# Simple equality help e^(-ix)

1. Sep 20, 2015

### RJLiberator

1. The problem statement, all variables and given/known data
Very simple problem I'm having:

The problem is: Show 1/e^(ix) = e^(-ix)

2. Relevant equations
* is the complex conjugate.
e^(ix) = cos(x)+isin(x)

3. The attempt at a solution
RHS = $e^{-ix} = e^{ix^*} = (cos(x)+isin(x))^* = cos(x)-isin(x)$

LHS = $\frac{1}{e^{ix}} = \frac {1}{cos(x)+isin(x)} = cos(x)-isin(x)$

My question:
1) How does the LHS go from 1/(cos(x)+isin(x)) to cos(x)-isin(x)? I assume there is some trig property involved here?
2) Is it safe to state that e^(-ix)=e^(ix)* where * is the complex conjugate? Do I need to really prove anything here?

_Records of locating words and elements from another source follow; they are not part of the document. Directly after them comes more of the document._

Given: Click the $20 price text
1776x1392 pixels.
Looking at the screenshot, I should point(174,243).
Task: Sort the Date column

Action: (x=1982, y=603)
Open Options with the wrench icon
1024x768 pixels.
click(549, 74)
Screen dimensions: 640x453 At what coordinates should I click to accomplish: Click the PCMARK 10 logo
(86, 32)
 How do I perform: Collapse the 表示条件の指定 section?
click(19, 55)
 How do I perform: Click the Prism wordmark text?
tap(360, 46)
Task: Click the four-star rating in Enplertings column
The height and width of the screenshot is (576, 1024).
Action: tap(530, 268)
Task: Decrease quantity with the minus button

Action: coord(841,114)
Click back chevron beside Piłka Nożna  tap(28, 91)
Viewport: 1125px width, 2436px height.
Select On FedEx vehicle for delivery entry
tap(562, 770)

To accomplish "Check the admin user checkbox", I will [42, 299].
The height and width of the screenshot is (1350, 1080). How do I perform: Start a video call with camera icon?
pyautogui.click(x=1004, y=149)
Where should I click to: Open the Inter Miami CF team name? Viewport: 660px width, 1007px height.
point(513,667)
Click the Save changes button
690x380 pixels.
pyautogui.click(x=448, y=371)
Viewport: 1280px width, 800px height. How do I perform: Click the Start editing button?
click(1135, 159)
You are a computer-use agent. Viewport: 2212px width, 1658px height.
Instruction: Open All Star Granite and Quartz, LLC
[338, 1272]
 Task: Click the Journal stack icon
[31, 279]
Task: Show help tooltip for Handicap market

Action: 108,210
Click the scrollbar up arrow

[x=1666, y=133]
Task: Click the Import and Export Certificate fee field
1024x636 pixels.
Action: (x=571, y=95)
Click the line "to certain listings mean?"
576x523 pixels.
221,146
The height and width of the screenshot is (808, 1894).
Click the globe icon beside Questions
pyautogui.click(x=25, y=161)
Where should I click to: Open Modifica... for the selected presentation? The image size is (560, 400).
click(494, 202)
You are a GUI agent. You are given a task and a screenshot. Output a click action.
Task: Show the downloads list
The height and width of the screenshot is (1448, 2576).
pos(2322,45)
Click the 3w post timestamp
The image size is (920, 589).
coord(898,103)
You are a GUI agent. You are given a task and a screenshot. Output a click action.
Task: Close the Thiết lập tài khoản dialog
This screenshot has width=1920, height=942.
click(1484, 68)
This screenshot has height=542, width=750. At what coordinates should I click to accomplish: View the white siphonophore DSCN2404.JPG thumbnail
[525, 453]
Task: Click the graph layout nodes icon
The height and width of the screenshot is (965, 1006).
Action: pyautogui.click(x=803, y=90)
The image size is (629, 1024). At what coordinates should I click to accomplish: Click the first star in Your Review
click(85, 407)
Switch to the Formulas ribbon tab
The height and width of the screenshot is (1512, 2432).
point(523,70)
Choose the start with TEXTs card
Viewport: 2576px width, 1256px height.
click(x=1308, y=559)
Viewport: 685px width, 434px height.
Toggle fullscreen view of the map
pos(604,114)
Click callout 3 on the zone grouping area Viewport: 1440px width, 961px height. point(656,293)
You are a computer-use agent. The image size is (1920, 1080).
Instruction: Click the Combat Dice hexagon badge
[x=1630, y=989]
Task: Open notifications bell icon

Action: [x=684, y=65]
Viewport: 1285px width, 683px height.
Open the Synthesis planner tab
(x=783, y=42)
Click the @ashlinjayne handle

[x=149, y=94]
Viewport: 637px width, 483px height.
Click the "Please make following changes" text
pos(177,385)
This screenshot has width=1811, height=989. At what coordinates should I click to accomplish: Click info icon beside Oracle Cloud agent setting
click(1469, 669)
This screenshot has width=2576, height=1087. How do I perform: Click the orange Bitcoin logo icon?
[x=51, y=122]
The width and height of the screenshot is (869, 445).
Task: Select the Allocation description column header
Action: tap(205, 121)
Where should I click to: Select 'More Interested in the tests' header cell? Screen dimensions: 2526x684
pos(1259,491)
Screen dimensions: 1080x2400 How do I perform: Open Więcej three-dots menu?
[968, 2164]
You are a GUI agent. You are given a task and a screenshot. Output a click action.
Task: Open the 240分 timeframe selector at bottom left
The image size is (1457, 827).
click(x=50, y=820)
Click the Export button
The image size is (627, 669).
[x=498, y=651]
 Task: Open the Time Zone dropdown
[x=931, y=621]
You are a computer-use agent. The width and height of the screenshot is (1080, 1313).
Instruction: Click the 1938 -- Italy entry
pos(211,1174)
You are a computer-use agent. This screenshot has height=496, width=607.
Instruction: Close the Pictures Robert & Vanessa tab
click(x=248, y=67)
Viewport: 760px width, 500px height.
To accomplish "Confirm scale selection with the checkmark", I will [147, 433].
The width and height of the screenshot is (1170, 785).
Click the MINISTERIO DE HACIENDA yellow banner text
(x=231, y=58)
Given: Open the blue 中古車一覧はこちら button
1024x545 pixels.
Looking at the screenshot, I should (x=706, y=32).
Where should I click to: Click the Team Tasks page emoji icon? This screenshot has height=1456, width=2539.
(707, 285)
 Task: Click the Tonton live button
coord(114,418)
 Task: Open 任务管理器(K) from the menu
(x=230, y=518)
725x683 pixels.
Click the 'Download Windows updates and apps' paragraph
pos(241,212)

Last edited by a moderator: Sep 21, 2015
2. Sep 20, 2015

### Ray Vickson

For real $a$ and $b$, do you know how to express $1/(a + ib)$ as $A + iB$, where $A,B$ are also real?

3. Sep 20, 2015

### RJLiberator

BOOM.

There it is. The connection.

We multiply numerator and denominator by the complex conjugate to see
cos(x)-isin(x) over cos^2(x)+sin^2(x) which we know by trig is just the numerator.

That iss Q1 cleared.

4. Sep 20, 2015

### Anama Skout

1. That's because $$\frac{1}{\cos x+i\sin x}=\frac{\cos x-i\sin x}{(\cos x +i\sin x)(\cos x-i\sin x)}=\ldots$$ Then use the Pythagorean identity.
2. I would say: it isn't safe.

5. Sep 20, 2015

### MrAnchovy

$$e^{-ix} = e^{(ix)(-1)} = (e^{ix})^{-1} = \frac 1{e^{ix}}$$

6. Sep 20, 2015

### RJLiberator

Ah, Q2) isn't too hard to prove as well.

e^(-ix) = cos(-x)+isin(-x) = cos(x)-isin(x).

This is complete now.

Kind regards for your words of motivation.

7. Sep 21, 2015

### HallsofIvy

I don't see any reason to change to the trig form $\left(e^{-ix}\right)\left(e^{ix}\right)= e^{I(x- x)}= e^0= 1$ is sufficient to prove that $e^{ix}$ is the multiplicative inverse of $e^{ix}$.